Dark Chronicle – and the semi-predecessor Dark Cloud – however have it as one of the features, which sounds weird to me. What’s going to be the point? Will we get a chance to find out before we’re sick of the game?
One of the big surprises for me early on while playing the game is how randomly generated the randomly generated dungeons are. They feel Rogue-like, perhaps not in the depth of gameplay, but certainly in the way the levels are put together, and how you get smaller floors as part of a bigger dungeon. In this case, there are fewer floors than the gargantuan Nethack, but there are many more dungeons to go through instead. The dungeon crawling is more Diablo with a JRPG sauce instead, with plenty of story happening between floors the first time you go through.
The game soon starts introducing its other elements. Aside from some QTE bits, the first thing we get is taking photographs to start inventing items. By taking a picture, I think the item becomes available for use to put things together. The game length is such that we didn’t get too deeply into that yet, but it feels pretty promising to allow for some future building options.

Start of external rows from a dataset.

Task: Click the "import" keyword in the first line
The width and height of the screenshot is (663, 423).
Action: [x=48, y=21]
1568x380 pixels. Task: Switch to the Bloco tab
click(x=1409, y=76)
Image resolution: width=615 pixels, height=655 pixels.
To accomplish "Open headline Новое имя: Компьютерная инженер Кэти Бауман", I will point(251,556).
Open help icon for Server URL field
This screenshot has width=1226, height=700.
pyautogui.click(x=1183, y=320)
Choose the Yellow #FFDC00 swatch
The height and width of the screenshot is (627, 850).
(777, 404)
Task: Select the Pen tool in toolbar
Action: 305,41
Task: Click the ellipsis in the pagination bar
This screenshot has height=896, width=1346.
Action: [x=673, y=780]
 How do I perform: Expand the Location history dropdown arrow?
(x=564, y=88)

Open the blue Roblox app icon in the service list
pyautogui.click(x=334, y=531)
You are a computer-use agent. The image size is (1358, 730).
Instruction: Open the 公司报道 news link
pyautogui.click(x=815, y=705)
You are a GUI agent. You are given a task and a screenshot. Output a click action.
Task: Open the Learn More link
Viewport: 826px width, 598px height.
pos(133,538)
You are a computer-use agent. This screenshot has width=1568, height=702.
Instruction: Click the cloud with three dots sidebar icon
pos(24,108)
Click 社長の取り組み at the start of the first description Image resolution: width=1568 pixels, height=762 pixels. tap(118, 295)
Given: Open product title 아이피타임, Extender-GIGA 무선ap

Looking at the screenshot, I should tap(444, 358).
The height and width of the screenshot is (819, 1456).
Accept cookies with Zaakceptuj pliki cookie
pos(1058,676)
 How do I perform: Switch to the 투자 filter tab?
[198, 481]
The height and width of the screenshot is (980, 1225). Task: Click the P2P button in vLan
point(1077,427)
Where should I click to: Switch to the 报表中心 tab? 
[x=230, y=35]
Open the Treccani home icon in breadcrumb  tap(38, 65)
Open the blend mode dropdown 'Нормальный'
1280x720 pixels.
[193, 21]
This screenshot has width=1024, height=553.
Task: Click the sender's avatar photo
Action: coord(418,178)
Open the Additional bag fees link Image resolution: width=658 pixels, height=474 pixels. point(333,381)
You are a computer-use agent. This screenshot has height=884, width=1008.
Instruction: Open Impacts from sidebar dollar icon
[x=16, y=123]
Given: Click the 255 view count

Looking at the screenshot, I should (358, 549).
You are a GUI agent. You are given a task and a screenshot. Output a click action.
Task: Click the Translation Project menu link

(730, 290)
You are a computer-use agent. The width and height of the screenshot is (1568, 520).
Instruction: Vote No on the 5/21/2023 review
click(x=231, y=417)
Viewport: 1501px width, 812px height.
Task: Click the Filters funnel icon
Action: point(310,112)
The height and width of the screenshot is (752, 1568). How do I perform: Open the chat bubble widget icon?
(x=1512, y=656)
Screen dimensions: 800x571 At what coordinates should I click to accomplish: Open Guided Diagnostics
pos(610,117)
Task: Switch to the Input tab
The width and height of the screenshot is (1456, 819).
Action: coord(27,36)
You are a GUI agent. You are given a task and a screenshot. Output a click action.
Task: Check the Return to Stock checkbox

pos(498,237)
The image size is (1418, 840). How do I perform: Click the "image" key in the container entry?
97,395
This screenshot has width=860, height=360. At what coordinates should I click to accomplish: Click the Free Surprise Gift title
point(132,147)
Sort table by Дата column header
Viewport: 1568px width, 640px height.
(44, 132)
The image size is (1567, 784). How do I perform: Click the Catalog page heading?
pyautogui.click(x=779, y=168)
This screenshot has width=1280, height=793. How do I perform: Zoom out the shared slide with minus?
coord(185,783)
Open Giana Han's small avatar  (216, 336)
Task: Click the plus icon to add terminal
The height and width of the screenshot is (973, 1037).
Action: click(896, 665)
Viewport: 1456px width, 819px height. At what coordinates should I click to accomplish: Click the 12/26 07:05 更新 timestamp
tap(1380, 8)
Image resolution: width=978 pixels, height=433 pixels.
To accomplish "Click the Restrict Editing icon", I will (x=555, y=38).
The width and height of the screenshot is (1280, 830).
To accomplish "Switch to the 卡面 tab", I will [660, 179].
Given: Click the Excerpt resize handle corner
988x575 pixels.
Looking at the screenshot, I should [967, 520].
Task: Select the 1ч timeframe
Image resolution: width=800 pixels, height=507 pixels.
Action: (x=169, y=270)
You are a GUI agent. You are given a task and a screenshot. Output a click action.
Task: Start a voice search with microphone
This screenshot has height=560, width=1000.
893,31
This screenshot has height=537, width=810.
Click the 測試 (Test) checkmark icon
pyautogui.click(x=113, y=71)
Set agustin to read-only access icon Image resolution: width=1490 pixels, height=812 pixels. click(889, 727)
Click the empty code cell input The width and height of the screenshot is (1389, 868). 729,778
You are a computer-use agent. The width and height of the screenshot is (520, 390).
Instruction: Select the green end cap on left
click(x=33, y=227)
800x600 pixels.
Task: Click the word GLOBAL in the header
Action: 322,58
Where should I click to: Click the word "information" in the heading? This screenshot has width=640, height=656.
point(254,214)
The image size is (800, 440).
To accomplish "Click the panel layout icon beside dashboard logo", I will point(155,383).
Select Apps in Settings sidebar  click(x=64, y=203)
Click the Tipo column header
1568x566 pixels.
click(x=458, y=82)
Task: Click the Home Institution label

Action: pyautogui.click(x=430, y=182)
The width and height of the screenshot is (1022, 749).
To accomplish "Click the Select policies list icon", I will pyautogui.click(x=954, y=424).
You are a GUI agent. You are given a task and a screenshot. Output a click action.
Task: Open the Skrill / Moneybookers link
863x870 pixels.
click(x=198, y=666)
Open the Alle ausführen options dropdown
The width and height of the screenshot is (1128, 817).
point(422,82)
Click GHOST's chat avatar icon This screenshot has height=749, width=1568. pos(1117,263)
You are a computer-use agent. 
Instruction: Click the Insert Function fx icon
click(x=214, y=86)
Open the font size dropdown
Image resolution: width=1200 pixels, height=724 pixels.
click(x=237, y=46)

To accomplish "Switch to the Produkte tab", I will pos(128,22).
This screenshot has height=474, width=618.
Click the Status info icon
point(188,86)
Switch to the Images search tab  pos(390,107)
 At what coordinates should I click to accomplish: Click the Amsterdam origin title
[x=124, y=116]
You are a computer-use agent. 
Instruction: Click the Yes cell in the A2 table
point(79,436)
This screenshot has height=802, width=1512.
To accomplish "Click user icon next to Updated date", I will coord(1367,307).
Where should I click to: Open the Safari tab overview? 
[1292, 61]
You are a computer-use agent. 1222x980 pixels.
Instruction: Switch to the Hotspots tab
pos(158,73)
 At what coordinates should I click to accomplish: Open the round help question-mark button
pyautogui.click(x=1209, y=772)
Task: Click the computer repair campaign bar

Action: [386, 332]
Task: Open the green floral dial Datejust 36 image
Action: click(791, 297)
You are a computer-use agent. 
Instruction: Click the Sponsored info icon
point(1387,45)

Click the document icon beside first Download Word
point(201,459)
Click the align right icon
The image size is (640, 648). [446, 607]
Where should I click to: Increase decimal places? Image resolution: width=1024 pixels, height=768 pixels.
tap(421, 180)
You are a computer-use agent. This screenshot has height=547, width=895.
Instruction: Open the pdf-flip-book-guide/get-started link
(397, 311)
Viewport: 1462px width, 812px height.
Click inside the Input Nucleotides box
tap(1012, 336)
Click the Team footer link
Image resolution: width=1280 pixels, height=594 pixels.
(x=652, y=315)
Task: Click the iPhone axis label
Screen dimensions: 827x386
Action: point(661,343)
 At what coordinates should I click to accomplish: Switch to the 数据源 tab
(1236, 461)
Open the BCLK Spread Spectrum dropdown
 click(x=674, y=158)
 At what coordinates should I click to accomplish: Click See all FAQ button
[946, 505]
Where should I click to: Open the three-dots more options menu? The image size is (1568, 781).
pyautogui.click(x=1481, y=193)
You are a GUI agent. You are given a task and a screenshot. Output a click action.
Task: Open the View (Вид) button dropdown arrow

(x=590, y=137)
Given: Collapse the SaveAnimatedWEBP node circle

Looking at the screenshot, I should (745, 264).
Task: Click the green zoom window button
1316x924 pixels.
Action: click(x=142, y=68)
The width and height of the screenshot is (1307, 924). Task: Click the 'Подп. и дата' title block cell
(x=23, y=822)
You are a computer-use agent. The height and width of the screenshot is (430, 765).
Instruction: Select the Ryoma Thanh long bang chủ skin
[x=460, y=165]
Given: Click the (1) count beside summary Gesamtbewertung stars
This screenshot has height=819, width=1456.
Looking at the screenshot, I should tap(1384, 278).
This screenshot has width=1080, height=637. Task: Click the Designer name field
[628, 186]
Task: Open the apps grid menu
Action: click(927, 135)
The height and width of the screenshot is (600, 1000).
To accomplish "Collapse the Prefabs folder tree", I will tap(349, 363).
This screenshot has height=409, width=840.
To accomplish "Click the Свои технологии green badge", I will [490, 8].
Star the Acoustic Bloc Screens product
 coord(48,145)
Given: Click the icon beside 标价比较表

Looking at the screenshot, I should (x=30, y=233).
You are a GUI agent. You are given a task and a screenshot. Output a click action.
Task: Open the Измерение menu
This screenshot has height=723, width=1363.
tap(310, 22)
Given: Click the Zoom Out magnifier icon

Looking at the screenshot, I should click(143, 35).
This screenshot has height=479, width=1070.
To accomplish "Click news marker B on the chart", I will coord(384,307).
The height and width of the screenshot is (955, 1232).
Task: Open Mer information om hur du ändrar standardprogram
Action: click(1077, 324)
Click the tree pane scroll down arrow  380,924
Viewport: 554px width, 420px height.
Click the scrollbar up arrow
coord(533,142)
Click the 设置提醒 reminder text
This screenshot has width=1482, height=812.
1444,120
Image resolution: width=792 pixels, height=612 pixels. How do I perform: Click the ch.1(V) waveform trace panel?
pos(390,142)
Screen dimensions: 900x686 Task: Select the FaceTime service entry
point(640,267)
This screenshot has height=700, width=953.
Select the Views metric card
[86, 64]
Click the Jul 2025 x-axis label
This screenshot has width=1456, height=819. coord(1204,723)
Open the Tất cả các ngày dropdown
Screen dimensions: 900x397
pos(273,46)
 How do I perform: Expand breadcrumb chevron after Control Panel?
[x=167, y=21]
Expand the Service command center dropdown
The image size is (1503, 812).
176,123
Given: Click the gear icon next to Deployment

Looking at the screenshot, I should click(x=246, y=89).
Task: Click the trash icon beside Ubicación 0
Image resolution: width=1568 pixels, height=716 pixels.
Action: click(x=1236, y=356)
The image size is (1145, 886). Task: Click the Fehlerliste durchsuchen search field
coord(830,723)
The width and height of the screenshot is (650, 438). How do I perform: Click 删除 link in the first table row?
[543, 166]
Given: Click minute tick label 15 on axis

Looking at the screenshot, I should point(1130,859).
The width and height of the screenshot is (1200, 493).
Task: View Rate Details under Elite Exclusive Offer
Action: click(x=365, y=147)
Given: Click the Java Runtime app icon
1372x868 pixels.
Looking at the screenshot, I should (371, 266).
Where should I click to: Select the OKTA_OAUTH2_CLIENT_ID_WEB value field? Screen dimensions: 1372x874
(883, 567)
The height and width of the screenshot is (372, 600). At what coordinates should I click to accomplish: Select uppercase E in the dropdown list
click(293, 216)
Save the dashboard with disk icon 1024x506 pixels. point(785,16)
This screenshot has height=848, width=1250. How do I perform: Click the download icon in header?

The main flaw of the game that got me in the end is that the dungeon sections didn’t get that interesting, with boss fights just getting tedious after a while. Because – at least in the stages I got to – the dungeons don’t get quite as mixed up as you’d hope, and several enemies become a real chore to deal with, I lost interest with that part of the game quite quickly. It’s possible that with some rebalancing there, it would have gone on my to play list, now it’ll linger waiting for me to find time for it again.
I don’t dislike this game, but the tedium it brings is one I don’t appreciate as much these days. It has a lot of promise, with a lot of different things going on – perhaps too much sometimes to stay focused – but it works well enough as it is.